> _Given text_:
Elderberry Syrup

Wild Elderberry

To celebrate the fall equinox and the turning of the seasons, I’d love to share a simple elderberry syrup recipe with you. Elderberry has been a traditional herbal remedy for hundreds of years; rich in antioxidants and immune-boosting properties, it also adds a deliciously deep, subtle sweet-tart flavor to our baking. Raw elderberry is toxic, however, and must be cooked before consuming. One of the easiest ways to benefit from this plant ally, then, is to make a syrup.

Boiling Elderberries

To make the syrup, simply combine one cup of dried elderberries with 4 cups of water, and simmer gently until there are only 2 cups of liquid left. On my stove, this took about 2 hours. Strain and press the berries to squeeze every last drop from them. Return the 2 cups of dark elderberry tea to the stove, and add 2 cups of maple syrup. Gently simmer again for another 30 mins to 1 hour, or longer if you want a sweeter syrup. The mixture will thicken up slightly. Pour into an airtight container and store in the fridge. Toss or compost the used elderberries, or, of you want to go the extra mile, dehydrate and then grind them into a powder for later use.

> _Provided data_:

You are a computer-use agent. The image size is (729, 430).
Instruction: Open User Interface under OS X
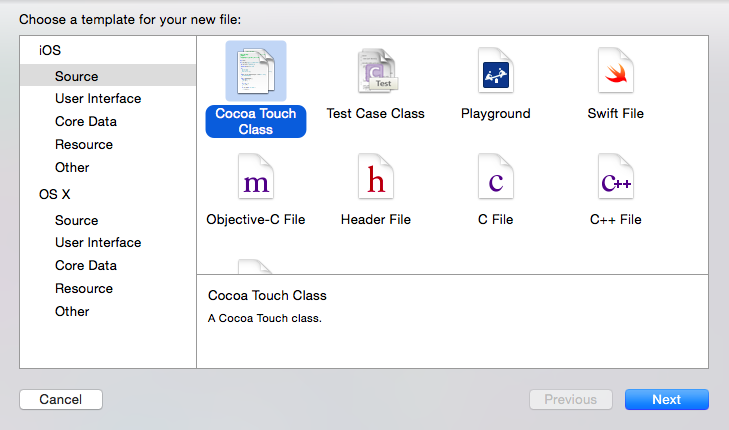(98, 243)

> _Work task 1_: In the elderberry syrup text, how much maple syrup is added to the elderberry tea?
> _Work task 2_: Decide whether each statement agrees with the elderberry syrup text, answering yes or no and quoting the deciding words. (a) Raw elderberry can safely be eaten without cooking. (b) The finished syrup is kept in the fridge. (c) The berries and water are simmered until 3 cups of liquid remain.
> _Work task 3_: Extend the elderberry syrup text with a few sentences that pick up after its last one.
The lines are unrelated to the elderberry syrup text and can be ignored.

> _Answer area 1_: 2 cups

> _Answer area 2_:
(a) No: "Raw elderberry is toxic, however, and must be cooked before consuming."
(b) Yes: "Pour into an airtight container and store in the fridge."
(c) No: "simmer gently until there are only 2 cups of liquid left."

> _Answer area 3_:
Through the winter season, I use this syrup in a few different breads and other treats, as well as for pouring directly on morning oats, waffles and pancakes. The flavor of this syrup blends especially well with clove, cinnamon, allspice, rose and chocolate. The deep, rich purple and shy sweetness of this magical berry is not to be missed.